Sales Tax on Gold and Silver by State: Rules and Exemptions
Sales tax on gold and silver depends heavily on where you live. See which states offer exemptions and what else to know about buying and selling.
Sales tax on gold and silver depends heavily on where you live. See which states offer exemptions and what else to know about buying and selling.
Most states exempt gold and silver bullion from sales tax, but a handful still treat precious metals the same as any retail purchase, and several others only waive the tax once you hit a minimum dollar amount. The landscape has shifted dramatically in the last few years, with state after state rolling back taxes on bullion.

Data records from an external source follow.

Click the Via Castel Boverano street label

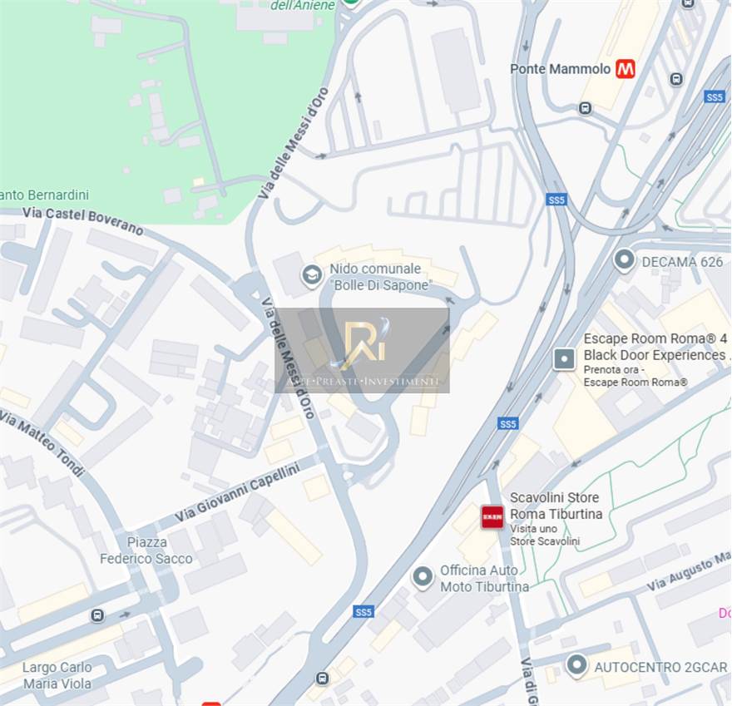[x=82, y=220]
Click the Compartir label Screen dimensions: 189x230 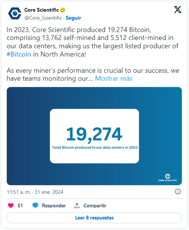coord(95,205)
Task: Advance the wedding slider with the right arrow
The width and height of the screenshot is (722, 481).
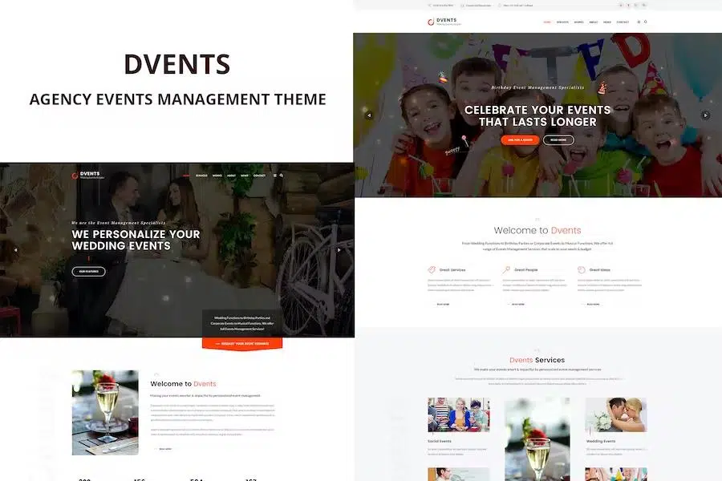Action: (x=339, y=249)
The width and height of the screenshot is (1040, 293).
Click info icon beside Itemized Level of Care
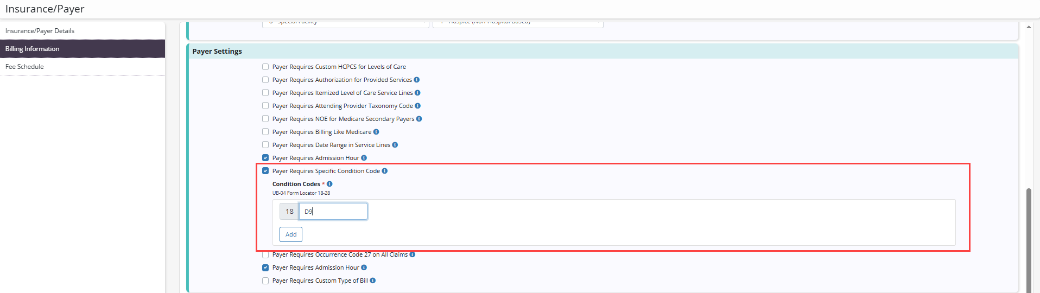pyautogui.click(x=417, y=93)
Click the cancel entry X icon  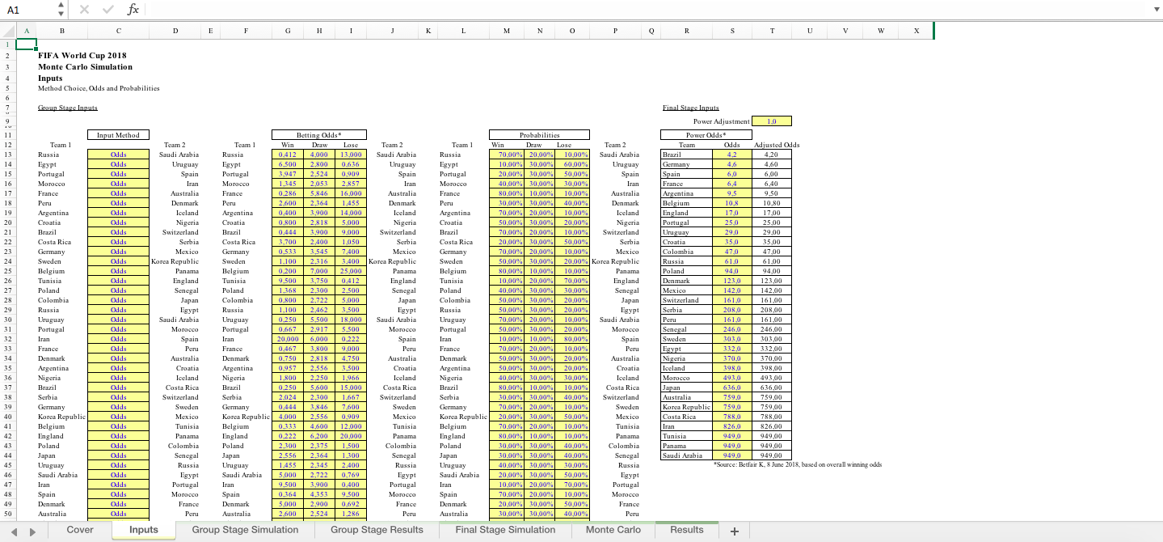coord(85,9)
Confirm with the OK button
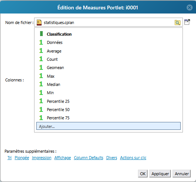Image resolution: width=196 pixels, height=182 pixels. pyautogui.click(x=143, y=174)
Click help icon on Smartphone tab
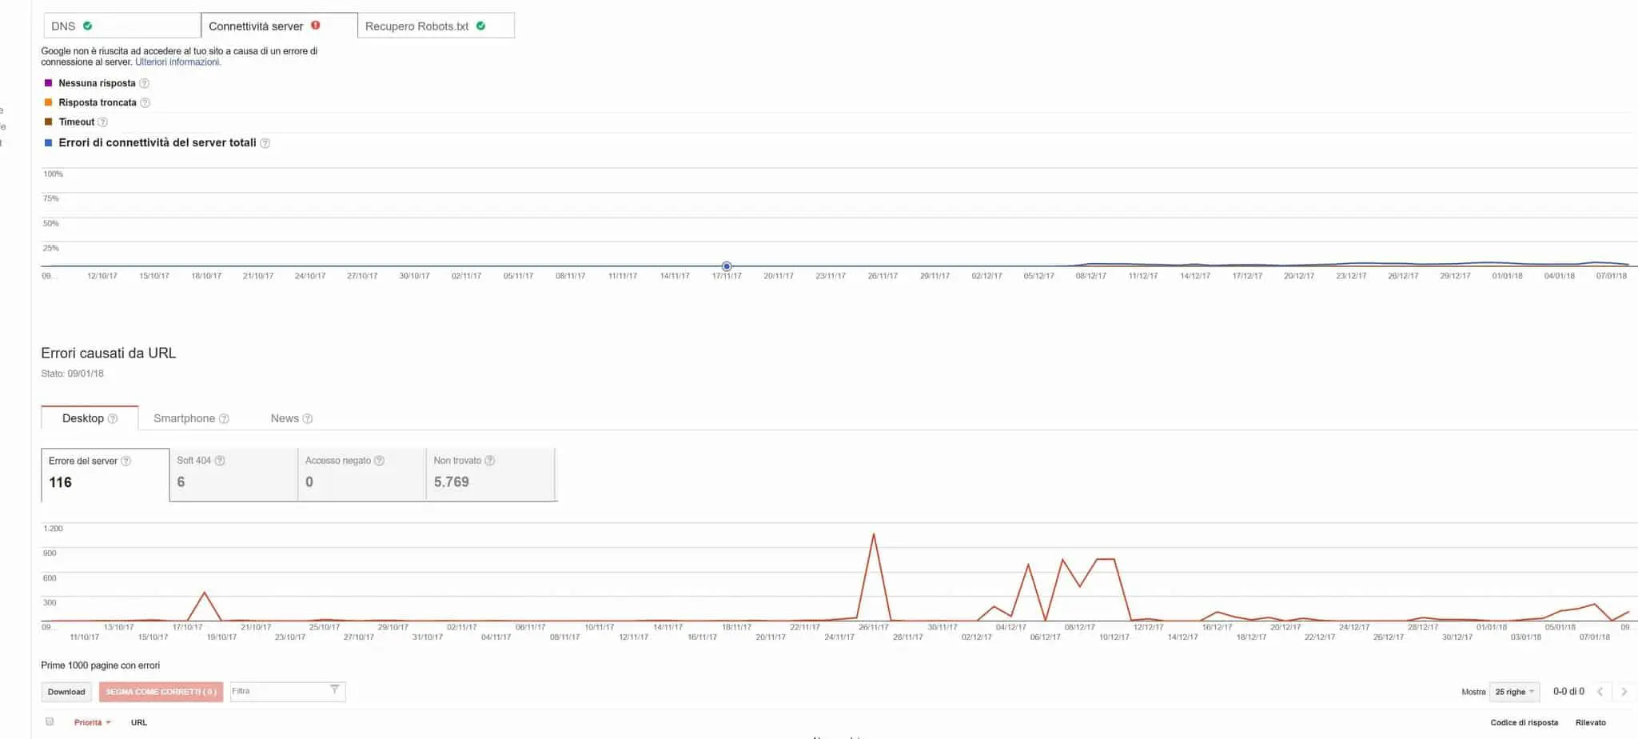 click(224, 419)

Where you buy and what you buy still matter, though, because the rules depend on the form of the metal, its purity, and the total transaction size.
Before looking at rates, it helps to understand what qualifies for an exemption in the first place. State revenue departments draw sharp lines between different forms of precious metals, and getting the classification wrong can mean paying tax you thought you’d avoid.

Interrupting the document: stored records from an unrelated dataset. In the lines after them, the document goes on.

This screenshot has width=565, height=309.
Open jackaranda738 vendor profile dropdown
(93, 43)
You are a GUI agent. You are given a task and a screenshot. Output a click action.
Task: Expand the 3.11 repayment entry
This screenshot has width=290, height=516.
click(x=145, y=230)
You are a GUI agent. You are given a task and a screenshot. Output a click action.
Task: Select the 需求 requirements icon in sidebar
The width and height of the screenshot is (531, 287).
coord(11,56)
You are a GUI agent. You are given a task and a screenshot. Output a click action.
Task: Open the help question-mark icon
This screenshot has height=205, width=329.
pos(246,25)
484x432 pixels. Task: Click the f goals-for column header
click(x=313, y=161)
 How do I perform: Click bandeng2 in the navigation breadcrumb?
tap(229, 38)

“Bullion” in most state codes means refined precious metal whose value comes from its metal content rather than its shape or design. That covers bars, ingots, and plain rounds. To qualify as investment-grade, gold typically needs a fineness of at least .995, and silver needs at least .999. Several states also set minimum purity thresholds for platinum and palladium. If the metal doesn’t meet these marks, most exemptions don’t apply.
“Monetized bullion” is a separate category: coins struck by a sovereign government and recognized as legal tender. American Eagles, Canadian Maple Leafs, and South African Krugerrands all fall here. Most states that exempt bullion also exempt these coins, sometimes with broader purity tolerances since government-minted coins don’t always hit the .999 threshold.

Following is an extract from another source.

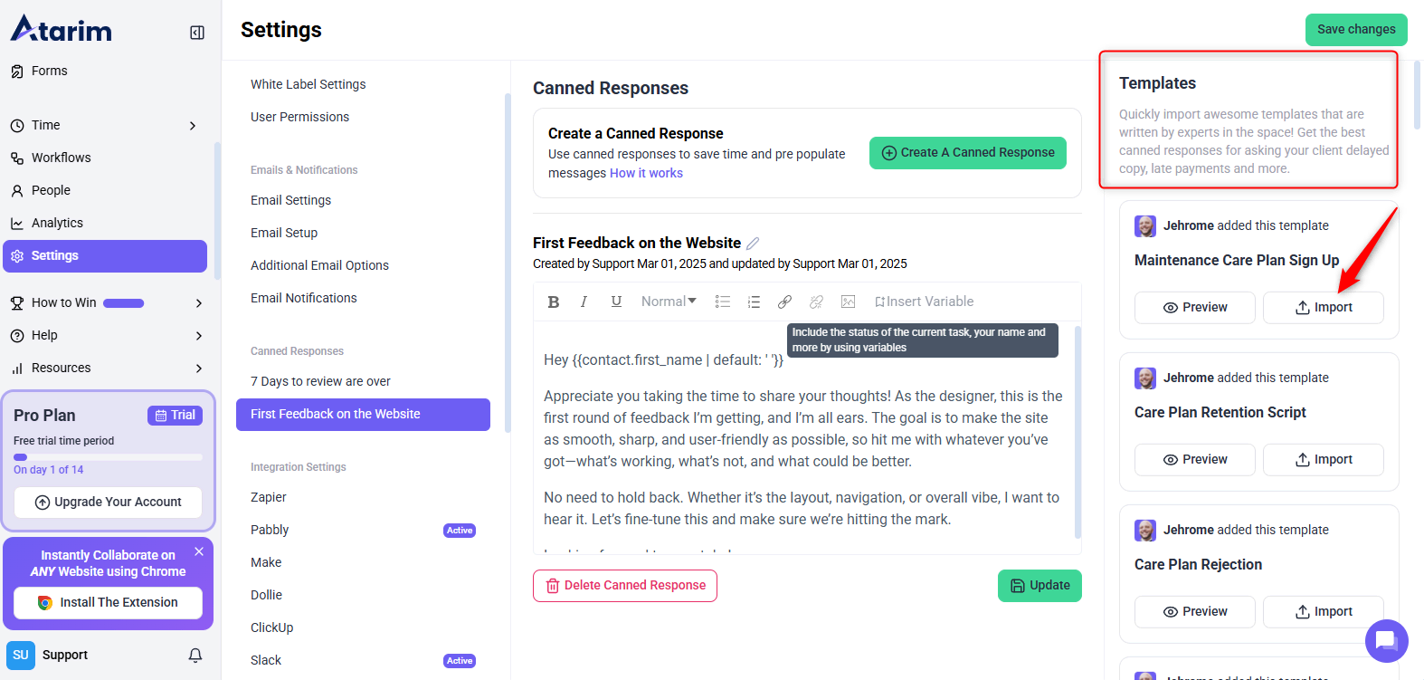Insert a bulleted list
The image size is (1424, 680).
coord(723,302)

Numismatic coins sit in a gray area. Their value comes from rarity, condition, and collector demand rather than metal content. Some states lump them into the bullion exemption; others treat them as collectibles subject to full sales tax. A few states, like New Jersey, only exempt numismatic coins individually valued at $1,000 or more while exempting all investment bullion regardless of price.
The form of the metal also matters. A gold bar and a gold bracelet can have identical purity, but the bar qualifies for an exemption while the bracelet gets taxed as jewelry. The dividing line is whether the metal has been fabricated for a purpose beyond investment. If it’s been shaped into something you’d wear or display, it’s taxable in virtually every state.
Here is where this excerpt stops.